When you hear about something based on a true story, somehow you begin to expect something that is a bit less true than is being advertised. A bit of sensationalizing, perhaps, a combing through of the parts people expect with a large quantity of dramatic license to massage it through. So if Badlands is based on the true story of a young couple hiding out after one of them kills lots of people, you'll likely expect something that's a bit of an action thriller about young love and copious amounts of sex. That's not what you get when you watch Badlands.

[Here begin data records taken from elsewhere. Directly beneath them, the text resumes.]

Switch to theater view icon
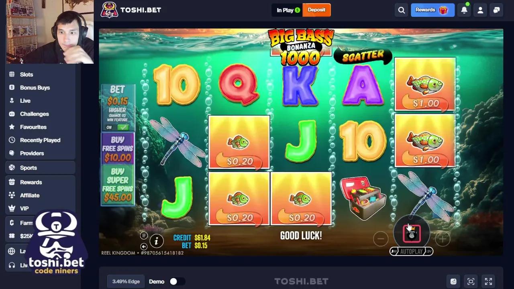 click(x=471, y=281)
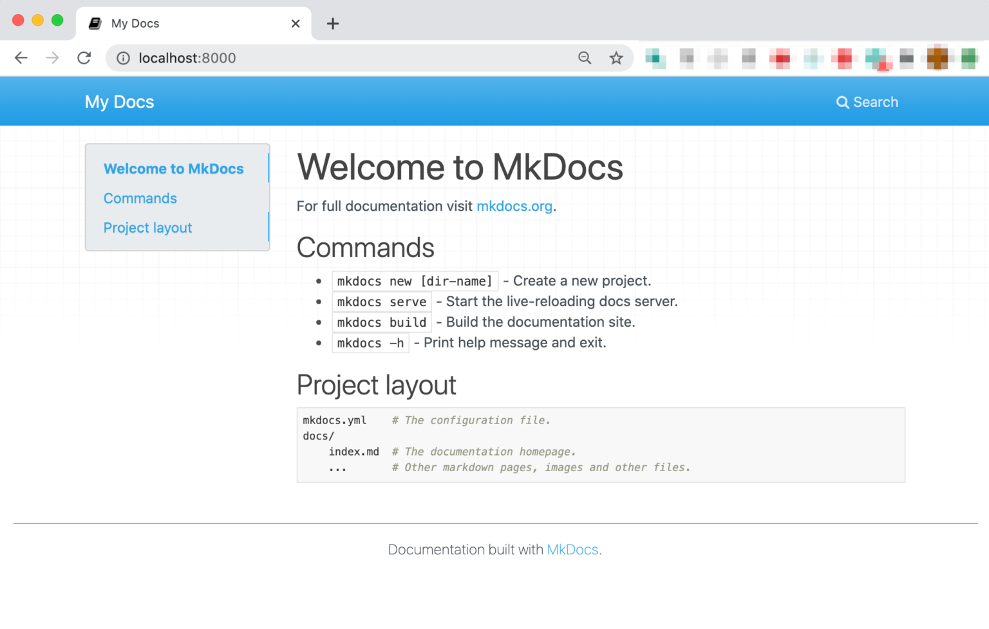Select the green extension icon at far right
Screen dimensions: 989x629
968,58
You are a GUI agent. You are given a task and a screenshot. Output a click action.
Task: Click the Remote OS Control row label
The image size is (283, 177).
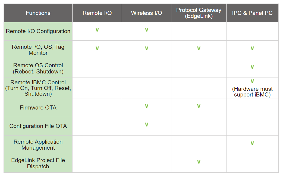(38, 68)
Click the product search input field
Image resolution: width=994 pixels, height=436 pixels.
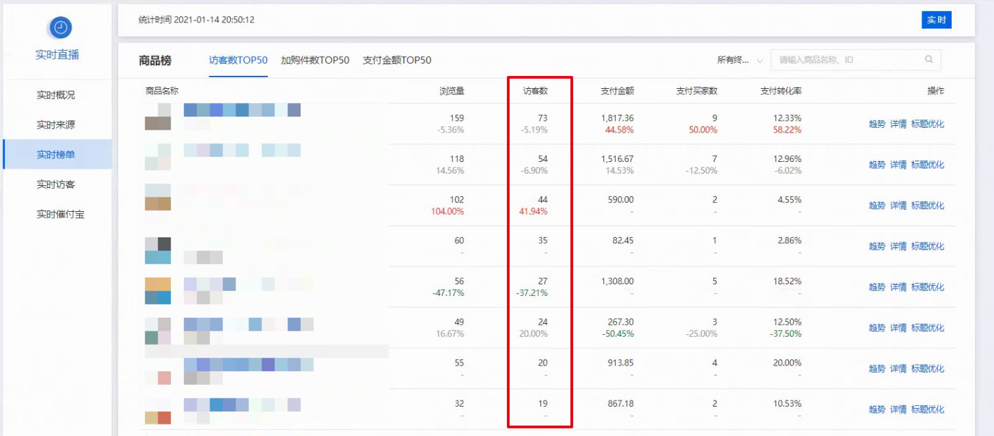(847, 59)
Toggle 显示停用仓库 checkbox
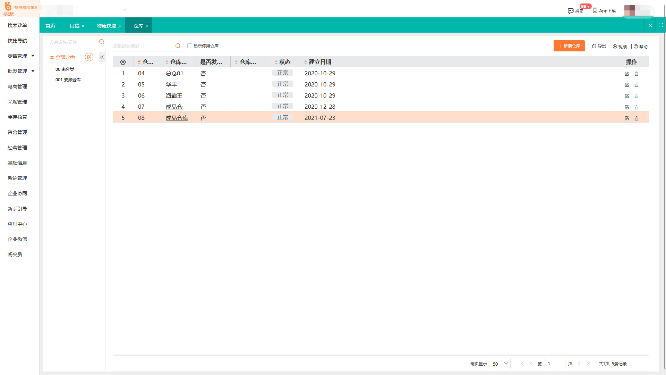The height and width of the screenshot is (375, 666). (189, 46)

Okay, it's about young love, that much is true. Martin Sheen at his sexiest plays Kit, a sexy garbage man who is sexy, and 25. Sissy Spacek is Holly, a 15 year old girl who does music lessons and baton twirling. They fall in love in a slightly creepy relationship, which Holly's dad (Warren Oates) does not approve of, for obvious reasons. Kit kills Holly's dad and she goes on the run with him, because teenage girls are stupid.

However, instead of being about these hot and sexy young lovers sexily loving each other in a young way, it turns into something very different. It is, more than anything, a meditation on loneliness, as the pair's only companion is the car they steal and acres of empty space. This is partially due to Kit needlessly killing everyone he comes across, so you're not quite sympathetic for them, but the film does a good job of emphasizing just how alone and apart from the world they are. Sometimes they're just the only object in frame apart from an empty sky and an emptier field. It just emphasizes their isolation.

The film is also quite pretty, in spite of the awful '70s film stock which was de rigueur. Shot composition is often breathtaking, always beautiful, and sometimes does a better job of telling the story than the script. It's about two people in the middle of nothing, and the shots are perfect at emphasizing their situation.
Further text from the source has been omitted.